Myblu Menthol is the eighth myblu e-cigarette to be rejected by FDA, but the restriction will most likely be challenged in federal court. Photo credit: blu.com
The fourth most popular brand of menthol electronic cigarettes in the US is the target of the newest in a string of marketing denial orders from the US Food and Drug Administration (FDA).
It is unclear as to whether FDA's prohibition would be stopped by an anticipated federal court challenge.
The prohibition applies to the 2.4% nicotine kind of myblu Menthol produced by Fontem US, a subsidiary of Imperial Brands Plc.
Myblu is part of the blu e-cigarette portfolio, which has a 1.3% market share. R.J. Reynolds Vapor Co.'s Vuse e-cigarette is in first place with 42% market share.
Fontem is required under the FDA prohibition to "not market or distribute this product in the United States, or they risk enforcement action." Any product on the market must be removed. Fontem is permitted to resubmit a fresh application "to address the deficiencies" in the first one.

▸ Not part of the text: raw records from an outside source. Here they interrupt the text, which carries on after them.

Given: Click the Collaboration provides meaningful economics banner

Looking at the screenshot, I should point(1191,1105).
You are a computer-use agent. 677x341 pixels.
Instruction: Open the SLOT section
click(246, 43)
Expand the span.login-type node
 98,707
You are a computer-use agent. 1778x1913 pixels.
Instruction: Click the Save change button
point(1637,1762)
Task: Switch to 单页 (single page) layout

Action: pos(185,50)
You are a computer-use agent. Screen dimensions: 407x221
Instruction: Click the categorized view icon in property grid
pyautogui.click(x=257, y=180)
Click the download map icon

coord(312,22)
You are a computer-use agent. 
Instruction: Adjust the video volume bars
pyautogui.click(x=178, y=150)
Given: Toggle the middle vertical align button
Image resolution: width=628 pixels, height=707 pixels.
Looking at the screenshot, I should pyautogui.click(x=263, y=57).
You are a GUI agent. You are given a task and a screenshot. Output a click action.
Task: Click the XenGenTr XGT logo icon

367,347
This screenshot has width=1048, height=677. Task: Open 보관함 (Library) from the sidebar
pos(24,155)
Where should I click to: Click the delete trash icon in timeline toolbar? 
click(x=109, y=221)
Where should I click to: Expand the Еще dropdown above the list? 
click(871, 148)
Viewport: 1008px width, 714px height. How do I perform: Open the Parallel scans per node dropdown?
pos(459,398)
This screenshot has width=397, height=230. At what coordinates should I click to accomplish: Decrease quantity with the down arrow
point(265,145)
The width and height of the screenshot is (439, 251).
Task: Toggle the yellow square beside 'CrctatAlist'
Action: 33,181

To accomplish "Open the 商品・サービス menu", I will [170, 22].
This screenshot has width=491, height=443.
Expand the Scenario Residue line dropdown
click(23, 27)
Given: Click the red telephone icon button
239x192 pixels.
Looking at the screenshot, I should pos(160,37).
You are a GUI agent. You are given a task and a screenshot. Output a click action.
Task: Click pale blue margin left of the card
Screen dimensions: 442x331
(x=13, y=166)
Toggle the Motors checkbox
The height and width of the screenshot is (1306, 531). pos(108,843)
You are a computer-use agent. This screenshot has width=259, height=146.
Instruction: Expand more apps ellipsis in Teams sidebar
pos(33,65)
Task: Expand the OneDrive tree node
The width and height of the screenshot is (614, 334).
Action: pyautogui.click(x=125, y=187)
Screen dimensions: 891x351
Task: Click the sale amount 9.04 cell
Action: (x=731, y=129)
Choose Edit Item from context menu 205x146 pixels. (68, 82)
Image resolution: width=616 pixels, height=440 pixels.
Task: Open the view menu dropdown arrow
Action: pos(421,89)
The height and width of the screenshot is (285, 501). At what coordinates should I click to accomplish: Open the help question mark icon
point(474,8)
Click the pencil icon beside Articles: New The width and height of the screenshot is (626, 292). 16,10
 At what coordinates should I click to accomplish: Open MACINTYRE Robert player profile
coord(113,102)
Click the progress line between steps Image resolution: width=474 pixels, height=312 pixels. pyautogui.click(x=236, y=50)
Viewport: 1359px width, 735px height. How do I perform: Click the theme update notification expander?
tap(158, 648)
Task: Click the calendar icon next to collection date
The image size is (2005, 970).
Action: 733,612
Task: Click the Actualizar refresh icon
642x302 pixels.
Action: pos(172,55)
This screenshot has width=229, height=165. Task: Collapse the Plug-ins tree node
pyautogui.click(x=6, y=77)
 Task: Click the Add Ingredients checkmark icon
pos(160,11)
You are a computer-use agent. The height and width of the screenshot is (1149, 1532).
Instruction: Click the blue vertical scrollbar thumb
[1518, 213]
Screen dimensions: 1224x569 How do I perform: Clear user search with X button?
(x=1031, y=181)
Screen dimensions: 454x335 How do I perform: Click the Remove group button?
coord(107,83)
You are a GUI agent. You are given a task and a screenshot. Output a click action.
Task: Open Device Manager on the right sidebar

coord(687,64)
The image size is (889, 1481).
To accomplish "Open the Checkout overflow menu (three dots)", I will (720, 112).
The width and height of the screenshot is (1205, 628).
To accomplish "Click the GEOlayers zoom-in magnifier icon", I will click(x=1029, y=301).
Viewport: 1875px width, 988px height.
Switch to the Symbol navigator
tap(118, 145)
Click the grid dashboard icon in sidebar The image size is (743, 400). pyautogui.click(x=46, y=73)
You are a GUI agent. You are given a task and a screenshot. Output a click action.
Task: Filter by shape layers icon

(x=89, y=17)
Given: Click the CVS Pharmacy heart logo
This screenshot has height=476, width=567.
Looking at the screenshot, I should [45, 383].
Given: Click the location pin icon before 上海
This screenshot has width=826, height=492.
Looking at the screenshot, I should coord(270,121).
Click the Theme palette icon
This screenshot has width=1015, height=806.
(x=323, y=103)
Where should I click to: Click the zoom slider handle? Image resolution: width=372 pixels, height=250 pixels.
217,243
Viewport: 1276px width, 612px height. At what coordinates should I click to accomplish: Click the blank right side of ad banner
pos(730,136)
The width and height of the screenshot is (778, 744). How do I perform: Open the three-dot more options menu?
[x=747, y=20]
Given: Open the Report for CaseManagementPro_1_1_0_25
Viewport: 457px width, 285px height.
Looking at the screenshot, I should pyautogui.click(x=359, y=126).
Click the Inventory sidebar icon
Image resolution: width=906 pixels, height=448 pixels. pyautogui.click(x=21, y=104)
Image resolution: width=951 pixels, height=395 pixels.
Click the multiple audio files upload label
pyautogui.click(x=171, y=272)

Seven myblu e-cigarette products—myblu Device Kit, Intense Tobacco Chill 2.5%, Intense Tobacco Chill 4.0%, Intense Tobacco 2.4%, Intense Tobacco 3.6%, Gold Leaf 1.2%, and Gold Leaf 2.4%—had their marketing applications rejected by FDA in April 2022. According to FDA, legal action is still being taken against those restrictions.
So far FDA has authorized just 23 tobacco-flavored e-cigarette products and devices, which are the only e-cigarettes that can be lawfully sold or distributed in the US.